Inhibitors of histamine metabolism in vitro and in vivo: Correlations with antitrypanosomal activity

Abstract

The effects of antimalarial and antitrypanosomal drugs on the activity of histamine N-methyl transferase and diamine oxidase in vitro, as well as diamine oxidation and histamine levels in vivo, were examined. Diamidine antitrypanosomal drugs which interfere with polyamine metabolism were found to be potent inhibitors both in vitro and in vivo. Antrycide (quinapyramine) and isometamidium were the best inhibitors of both enzymes. K i values for histamine N-methyl transferase were 3 × 10 −8M for both compounds, and the inhibition was competitive for histamine. Antrycide and isometamidium were both non-competitive inhibitors of diamine oxidase, having K i values of 6 × 10 −9M and 3 × 10 −9M respectively. Isometamidium elevated histamine levels in rat kidney 2-fold and produced a long-term inhibition of putrescine oxidation in vivo.
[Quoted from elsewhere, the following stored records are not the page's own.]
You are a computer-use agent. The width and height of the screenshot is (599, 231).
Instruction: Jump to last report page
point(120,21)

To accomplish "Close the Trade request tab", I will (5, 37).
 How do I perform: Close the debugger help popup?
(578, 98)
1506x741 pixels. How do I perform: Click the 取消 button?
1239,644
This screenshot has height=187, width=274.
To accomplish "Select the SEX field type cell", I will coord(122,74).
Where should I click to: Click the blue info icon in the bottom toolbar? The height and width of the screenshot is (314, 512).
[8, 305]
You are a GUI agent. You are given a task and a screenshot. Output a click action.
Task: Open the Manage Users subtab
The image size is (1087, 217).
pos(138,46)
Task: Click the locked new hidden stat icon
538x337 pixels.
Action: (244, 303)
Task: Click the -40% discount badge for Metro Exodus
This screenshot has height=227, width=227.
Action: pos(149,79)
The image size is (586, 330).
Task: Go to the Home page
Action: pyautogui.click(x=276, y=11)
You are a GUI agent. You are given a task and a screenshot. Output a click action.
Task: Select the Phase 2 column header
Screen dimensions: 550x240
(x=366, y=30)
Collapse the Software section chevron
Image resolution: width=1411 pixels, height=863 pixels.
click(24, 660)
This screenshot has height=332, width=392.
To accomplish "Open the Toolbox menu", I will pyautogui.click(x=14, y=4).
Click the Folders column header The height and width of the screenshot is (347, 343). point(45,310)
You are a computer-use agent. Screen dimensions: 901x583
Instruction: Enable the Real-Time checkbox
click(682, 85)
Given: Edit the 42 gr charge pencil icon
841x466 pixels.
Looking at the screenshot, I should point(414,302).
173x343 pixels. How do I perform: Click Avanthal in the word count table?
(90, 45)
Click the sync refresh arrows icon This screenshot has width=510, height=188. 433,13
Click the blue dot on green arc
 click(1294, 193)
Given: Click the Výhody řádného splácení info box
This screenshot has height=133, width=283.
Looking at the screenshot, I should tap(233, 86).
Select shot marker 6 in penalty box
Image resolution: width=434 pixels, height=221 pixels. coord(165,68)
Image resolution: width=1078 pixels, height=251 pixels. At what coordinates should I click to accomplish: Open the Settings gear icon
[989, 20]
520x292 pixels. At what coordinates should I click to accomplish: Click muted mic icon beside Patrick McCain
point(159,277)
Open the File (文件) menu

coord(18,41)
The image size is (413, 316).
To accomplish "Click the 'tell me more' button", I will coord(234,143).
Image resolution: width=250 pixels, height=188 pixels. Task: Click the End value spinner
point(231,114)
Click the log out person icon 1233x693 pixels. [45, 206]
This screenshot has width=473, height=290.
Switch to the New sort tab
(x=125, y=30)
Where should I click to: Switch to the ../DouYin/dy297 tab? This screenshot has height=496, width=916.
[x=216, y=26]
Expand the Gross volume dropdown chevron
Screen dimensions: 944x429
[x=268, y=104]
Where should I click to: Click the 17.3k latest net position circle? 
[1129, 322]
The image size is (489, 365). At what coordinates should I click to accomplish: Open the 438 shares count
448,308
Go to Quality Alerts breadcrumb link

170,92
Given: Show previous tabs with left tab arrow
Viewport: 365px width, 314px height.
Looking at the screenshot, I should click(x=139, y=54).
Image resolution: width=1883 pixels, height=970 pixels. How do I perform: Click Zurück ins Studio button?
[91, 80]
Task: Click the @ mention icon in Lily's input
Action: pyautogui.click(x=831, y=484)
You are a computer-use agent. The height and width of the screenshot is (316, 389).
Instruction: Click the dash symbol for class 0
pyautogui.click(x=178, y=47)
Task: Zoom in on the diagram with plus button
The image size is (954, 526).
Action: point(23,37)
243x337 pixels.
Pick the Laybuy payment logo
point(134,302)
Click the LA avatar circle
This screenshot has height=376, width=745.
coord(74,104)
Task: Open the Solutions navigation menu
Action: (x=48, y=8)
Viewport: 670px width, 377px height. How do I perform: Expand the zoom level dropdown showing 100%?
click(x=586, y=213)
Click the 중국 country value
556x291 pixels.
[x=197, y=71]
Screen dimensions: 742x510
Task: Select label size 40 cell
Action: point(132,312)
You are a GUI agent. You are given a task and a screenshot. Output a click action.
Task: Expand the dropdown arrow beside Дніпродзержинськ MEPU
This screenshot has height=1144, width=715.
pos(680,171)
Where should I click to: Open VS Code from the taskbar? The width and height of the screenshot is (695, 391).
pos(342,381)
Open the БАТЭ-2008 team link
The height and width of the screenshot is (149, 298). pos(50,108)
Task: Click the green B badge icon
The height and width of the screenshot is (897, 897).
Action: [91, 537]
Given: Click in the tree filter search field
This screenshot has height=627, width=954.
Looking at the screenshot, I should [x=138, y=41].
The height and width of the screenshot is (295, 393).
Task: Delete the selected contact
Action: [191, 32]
Among the compounds examined, only known active antitrypanosomal agents inhibited both histamine N-methyl transferase and diamine oxidase in vitro as well as putrescine oxidation in vivo. These observations suggest that the enzymes acting on histamine and putrescine as substrates can be used to select compounds which interfere with polyamine metabolism and that persistence of such compounds in vivo, as indicated by inhibition of putrescine oxidation, correlates with favorable chemotherapeutic properties as antitrypanosomal agents.